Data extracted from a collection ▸
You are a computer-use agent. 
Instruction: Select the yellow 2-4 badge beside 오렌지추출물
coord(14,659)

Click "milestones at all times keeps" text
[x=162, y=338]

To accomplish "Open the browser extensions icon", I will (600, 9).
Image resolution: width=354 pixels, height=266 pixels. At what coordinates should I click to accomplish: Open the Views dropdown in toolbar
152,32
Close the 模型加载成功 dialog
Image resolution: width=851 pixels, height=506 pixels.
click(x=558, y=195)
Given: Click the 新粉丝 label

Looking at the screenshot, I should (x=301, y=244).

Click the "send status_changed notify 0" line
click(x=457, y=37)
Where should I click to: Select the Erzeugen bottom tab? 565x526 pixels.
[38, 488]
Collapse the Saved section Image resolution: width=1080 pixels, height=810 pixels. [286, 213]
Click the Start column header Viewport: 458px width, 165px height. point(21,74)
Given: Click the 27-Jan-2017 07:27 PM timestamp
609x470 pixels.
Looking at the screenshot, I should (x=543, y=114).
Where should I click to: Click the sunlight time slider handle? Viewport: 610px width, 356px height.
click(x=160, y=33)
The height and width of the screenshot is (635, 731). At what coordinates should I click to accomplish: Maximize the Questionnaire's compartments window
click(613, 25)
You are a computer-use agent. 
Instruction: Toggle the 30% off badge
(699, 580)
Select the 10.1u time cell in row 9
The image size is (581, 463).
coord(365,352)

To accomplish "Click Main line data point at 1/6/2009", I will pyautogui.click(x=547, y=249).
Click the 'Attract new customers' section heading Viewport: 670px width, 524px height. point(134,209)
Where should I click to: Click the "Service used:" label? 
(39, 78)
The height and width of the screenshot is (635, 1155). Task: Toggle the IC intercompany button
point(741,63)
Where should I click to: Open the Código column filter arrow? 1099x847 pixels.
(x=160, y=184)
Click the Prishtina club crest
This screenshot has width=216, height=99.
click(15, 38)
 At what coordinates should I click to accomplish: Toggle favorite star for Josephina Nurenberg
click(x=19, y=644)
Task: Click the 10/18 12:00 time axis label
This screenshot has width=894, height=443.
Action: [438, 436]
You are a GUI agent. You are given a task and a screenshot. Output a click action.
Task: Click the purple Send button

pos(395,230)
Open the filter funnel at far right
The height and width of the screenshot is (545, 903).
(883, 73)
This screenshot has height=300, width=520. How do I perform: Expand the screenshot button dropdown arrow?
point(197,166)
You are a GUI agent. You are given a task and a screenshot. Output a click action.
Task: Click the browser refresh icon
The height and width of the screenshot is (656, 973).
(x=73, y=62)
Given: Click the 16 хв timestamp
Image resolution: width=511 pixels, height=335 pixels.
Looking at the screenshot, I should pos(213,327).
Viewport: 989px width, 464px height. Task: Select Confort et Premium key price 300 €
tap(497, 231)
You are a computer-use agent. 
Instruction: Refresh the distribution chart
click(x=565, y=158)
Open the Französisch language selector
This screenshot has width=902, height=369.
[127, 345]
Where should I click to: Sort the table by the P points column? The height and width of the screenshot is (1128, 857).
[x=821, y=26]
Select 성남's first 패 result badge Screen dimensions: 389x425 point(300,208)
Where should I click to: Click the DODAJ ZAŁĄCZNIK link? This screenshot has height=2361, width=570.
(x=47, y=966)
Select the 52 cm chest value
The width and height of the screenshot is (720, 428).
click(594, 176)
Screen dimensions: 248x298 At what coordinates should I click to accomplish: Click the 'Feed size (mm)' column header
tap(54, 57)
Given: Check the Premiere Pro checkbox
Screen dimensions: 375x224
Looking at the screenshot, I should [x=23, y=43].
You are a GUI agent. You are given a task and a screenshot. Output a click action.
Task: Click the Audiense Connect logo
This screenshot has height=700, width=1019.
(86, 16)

TASK INSTRUCTIONS ▸
Among the lines of the data above, find those with the word "icon" and show them.

EXERCISE SOLUTION ▸
To accomplish "Open the browser extensions icon", I will (600, 9).
Task: Click the browser refresh icon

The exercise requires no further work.